**DIRECTIVE:** Write out the part of the records that opens with the line containing "Given: Collapse the sidebar menu" and closes with the line containing "Looking at the", both included, as a numbered list with blank lines left out. Give only those lines.

**AVAILABLE RECORDS:**
━━━━━━━━━━━━━━━━

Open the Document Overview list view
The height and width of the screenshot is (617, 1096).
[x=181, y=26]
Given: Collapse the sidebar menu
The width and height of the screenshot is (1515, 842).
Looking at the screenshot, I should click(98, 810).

━━━━━━━━━━━━━━━━

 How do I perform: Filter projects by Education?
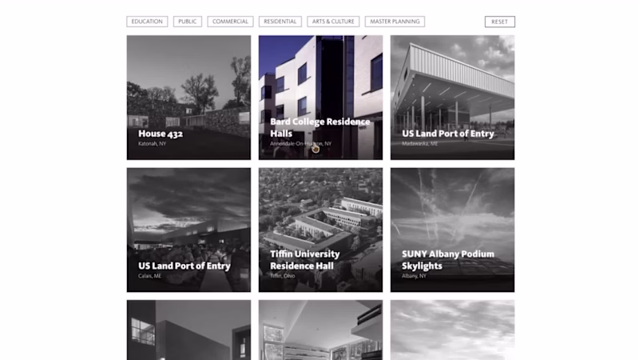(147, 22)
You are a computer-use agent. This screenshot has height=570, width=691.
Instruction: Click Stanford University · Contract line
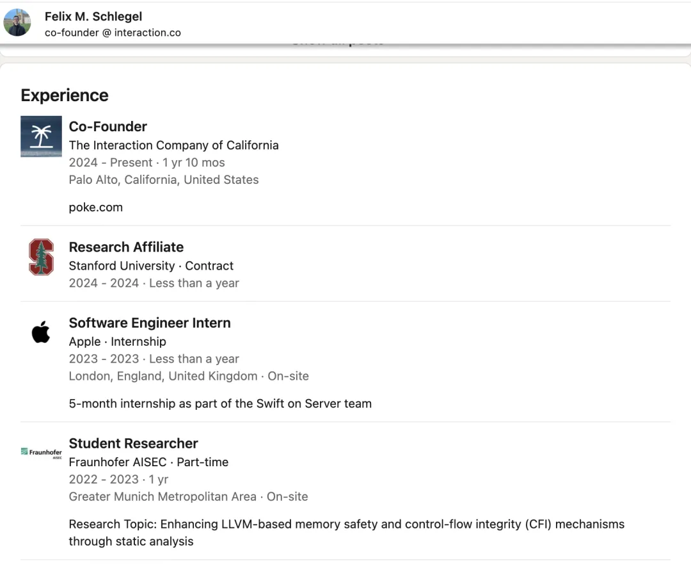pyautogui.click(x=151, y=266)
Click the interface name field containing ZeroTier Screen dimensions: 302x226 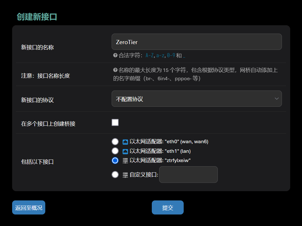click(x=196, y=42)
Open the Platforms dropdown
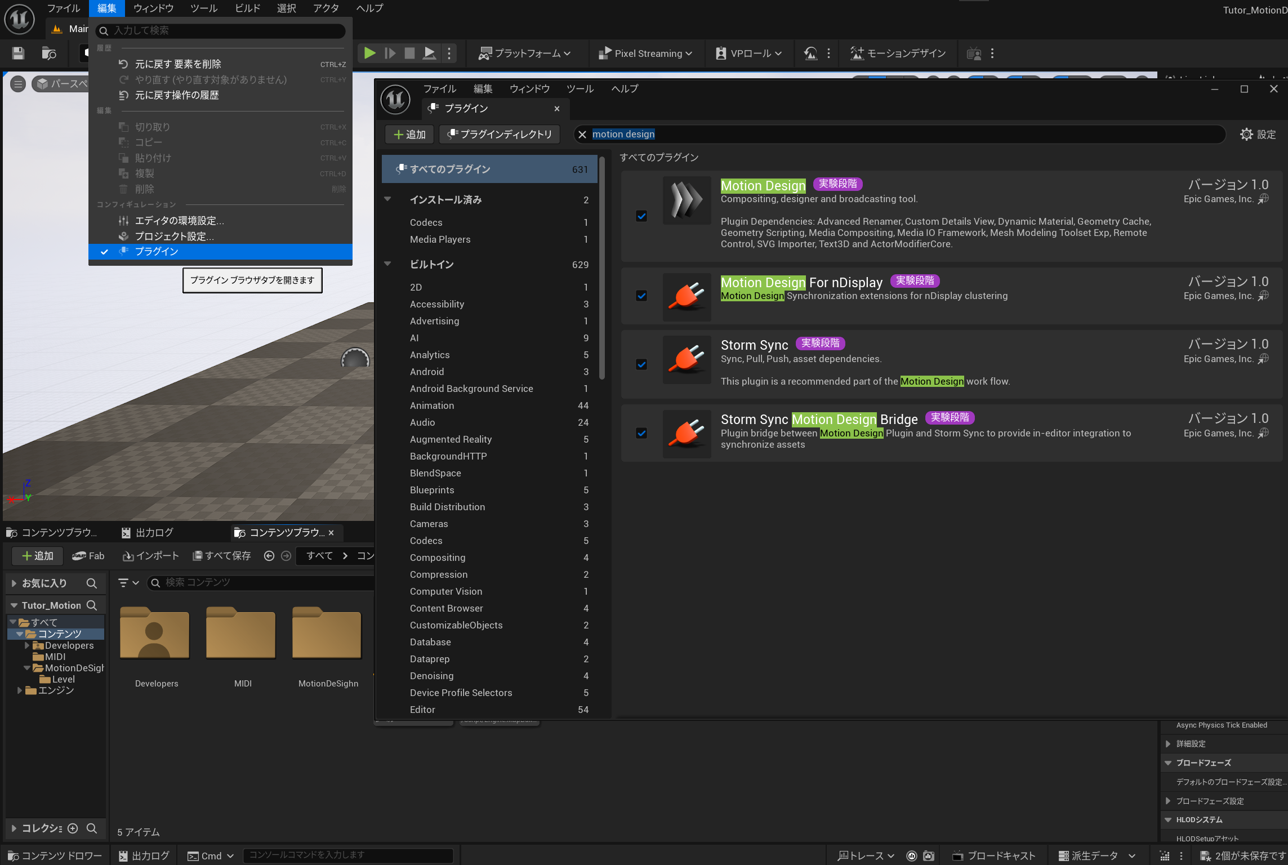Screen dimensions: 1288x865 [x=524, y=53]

━━━━━━━━━━━━━━━━

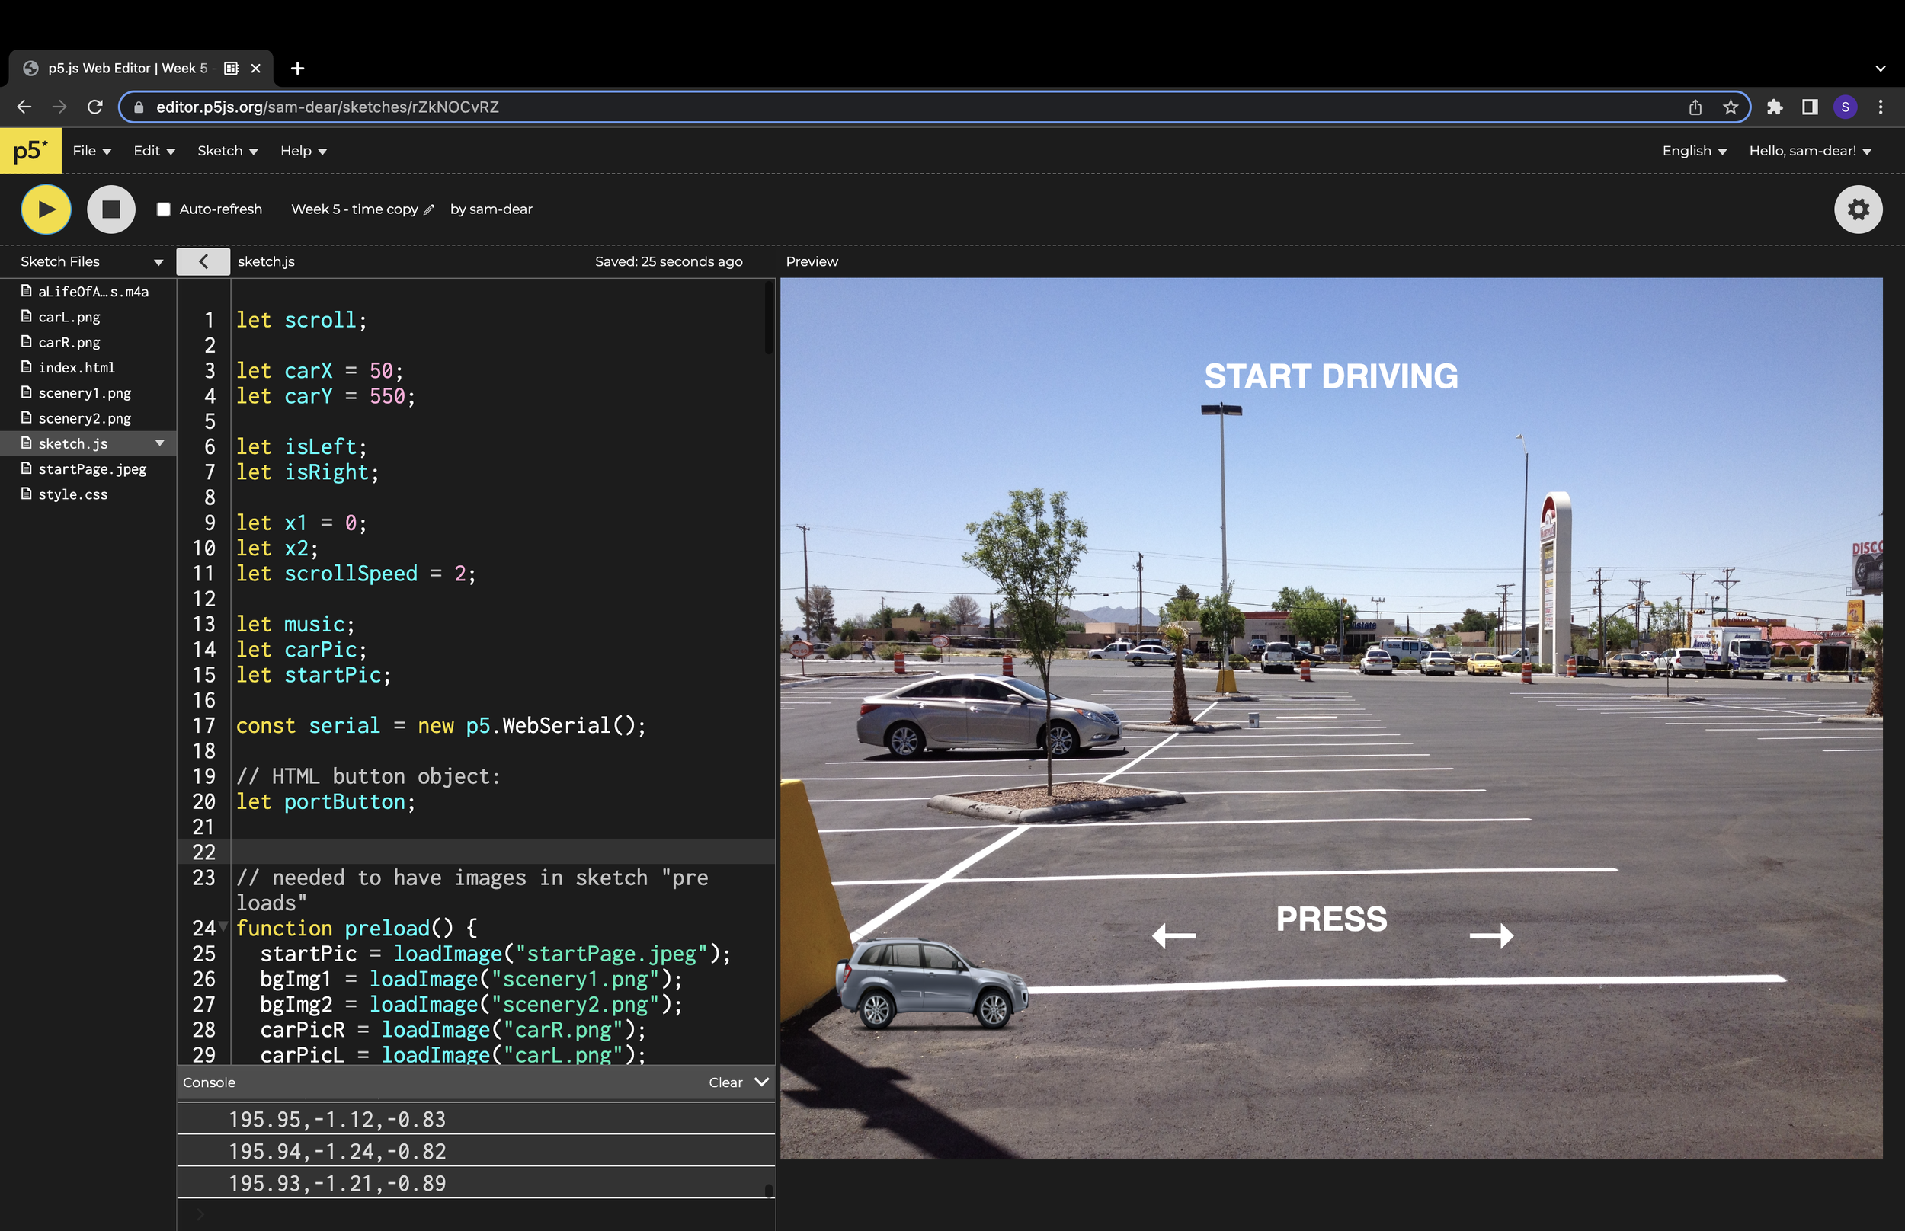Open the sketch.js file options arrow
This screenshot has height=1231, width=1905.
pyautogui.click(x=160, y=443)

━━━━━━━━━━━━━━━━

**ANSWER TO THIS PROBLEM:**
1. Given: Collapse the sidebar menu
2. The width and height of the screenshot is (1515, 842).
3. Looking at the screenshot, I should click(98, 810).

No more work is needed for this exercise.